▸ **Source material**
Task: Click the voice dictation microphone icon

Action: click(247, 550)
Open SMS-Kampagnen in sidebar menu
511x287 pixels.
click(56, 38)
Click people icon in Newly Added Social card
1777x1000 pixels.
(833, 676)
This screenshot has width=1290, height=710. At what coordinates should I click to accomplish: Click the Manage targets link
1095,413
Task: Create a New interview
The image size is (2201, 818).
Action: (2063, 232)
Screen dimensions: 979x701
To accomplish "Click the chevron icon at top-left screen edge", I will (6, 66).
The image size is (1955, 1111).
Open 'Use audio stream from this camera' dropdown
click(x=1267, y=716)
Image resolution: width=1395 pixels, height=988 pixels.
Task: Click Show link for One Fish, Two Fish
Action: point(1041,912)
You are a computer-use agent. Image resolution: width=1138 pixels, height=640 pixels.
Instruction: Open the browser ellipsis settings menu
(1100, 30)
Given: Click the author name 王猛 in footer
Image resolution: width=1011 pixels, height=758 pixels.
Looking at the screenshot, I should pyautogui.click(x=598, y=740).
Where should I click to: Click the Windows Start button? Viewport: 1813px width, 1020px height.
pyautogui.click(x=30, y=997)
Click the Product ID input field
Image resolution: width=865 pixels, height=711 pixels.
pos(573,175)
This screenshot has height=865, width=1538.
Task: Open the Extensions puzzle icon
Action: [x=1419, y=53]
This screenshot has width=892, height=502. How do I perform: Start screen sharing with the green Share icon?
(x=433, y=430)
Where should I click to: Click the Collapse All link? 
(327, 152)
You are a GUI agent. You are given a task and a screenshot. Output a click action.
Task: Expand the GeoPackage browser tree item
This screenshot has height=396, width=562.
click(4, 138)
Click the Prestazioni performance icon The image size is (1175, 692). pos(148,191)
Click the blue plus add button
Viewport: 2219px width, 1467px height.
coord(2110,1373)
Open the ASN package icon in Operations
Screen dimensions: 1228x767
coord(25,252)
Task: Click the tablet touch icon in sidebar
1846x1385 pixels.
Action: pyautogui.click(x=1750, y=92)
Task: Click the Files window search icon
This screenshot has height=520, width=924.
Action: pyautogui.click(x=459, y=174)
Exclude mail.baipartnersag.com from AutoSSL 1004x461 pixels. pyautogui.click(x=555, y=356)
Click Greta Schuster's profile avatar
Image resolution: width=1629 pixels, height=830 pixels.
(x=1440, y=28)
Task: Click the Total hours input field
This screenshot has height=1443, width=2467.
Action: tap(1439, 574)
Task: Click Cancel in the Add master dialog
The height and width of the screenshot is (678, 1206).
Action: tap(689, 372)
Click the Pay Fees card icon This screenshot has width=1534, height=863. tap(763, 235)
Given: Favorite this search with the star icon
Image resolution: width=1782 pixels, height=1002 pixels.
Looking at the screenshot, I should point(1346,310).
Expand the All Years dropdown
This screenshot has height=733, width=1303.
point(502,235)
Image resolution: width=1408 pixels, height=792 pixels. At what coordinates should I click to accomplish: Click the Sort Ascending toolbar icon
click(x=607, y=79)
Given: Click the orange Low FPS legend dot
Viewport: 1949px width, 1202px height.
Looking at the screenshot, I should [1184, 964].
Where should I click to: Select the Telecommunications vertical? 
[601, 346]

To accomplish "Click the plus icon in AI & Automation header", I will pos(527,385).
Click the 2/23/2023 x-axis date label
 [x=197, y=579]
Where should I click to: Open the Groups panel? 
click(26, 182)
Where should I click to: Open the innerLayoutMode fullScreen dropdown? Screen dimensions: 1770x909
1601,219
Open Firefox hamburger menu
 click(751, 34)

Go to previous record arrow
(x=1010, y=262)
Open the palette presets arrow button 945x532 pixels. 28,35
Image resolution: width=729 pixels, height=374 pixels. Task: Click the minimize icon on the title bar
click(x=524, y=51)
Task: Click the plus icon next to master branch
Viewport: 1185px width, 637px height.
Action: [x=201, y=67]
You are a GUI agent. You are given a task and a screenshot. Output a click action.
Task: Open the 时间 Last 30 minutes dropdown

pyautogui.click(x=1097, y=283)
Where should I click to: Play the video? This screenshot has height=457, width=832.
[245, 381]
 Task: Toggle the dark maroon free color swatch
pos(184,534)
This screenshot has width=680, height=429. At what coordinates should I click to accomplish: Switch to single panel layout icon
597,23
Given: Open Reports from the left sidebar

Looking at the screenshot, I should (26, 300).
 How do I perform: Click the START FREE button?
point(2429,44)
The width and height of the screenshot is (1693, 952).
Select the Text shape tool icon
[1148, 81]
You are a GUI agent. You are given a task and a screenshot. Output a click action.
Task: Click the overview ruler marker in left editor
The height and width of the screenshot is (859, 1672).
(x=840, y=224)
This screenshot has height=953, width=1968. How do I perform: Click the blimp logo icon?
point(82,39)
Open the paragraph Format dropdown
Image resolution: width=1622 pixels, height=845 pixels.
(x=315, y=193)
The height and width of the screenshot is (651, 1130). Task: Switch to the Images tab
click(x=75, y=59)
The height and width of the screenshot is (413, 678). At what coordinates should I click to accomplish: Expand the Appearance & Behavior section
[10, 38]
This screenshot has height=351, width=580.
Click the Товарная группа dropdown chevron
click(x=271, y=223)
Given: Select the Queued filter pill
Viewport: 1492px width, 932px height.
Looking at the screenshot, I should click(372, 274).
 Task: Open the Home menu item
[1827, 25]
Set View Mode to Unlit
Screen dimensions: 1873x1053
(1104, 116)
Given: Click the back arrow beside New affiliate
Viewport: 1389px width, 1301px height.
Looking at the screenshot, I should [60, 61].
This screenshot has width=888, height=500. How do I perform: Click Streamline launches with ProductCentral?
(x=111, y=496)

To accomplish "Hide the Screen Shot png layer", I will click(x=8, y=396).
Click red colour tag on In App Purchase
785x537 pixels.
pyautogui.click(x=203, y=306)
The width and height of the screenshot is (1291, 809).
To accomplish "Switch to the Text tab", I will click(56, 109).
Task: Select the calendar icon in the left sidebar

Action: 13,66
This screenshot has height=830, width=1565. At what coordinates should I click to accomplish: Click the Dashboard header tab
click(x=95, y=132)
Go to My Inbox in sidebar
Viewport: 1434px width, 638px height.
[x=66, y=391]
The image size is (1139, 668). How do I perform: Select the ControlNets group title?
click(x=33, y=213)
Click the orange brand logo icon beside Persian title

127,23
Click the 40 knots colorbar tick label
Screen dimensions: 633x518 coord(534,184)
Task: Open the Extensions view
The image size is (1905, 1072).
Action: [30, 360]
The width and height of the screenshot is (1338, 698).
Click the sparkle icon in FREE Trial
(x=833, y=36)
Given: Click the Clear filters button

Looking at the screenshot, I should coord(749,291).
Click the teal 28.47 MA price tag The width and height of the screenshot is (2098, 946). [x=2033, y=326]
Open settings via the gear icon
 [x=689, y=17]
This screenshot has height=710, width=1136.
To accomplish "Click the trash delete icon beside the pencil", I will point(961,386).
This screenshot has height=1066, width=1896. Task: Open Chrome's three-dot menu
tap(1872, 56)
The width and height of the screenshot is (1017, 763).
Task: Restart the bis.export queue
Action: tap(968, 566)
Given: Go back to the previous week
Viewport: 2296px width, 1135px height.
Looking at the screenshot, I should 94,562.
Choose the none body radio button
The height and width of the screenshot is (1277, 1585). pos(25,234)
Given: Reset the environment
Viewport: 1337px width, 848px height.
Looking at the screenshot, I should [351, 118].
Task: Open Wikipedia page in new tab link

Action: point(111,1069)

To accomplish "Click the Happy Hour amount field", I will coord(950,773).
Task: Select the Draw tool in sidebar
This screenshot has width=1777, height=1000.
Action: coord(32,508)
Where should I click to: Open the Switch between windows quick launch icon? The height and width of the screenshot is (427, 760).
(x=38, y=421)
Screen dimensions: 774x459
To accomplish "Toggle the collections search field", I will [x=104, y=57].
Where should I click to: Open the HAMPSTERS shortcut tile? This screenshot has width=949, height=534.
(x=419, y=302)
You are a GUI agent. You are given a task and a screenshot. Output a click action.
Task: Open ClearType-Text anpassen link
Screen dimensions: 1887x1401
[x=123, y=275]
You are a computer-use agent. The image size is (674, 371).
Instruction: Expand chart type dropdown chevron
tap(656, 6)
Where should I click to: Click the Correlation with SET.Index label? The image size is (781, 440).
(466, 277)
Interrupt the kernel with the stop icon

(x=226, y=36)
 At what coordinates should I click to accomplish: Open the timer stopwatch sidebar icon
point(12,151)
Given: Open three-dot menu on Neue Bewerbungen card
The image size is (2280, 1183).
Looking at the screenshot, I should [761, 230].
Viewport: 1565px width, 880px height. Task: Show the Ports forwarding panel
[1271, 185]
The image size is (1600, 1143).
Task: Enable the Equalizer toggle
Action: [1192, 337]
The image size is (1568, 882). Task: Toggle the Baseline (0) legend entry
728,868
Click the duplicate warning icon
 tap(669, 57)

▸ **Required action**
Provide the number of lines in the records above containing the string "plus", and write nothing more.

▸ **Task answer**
3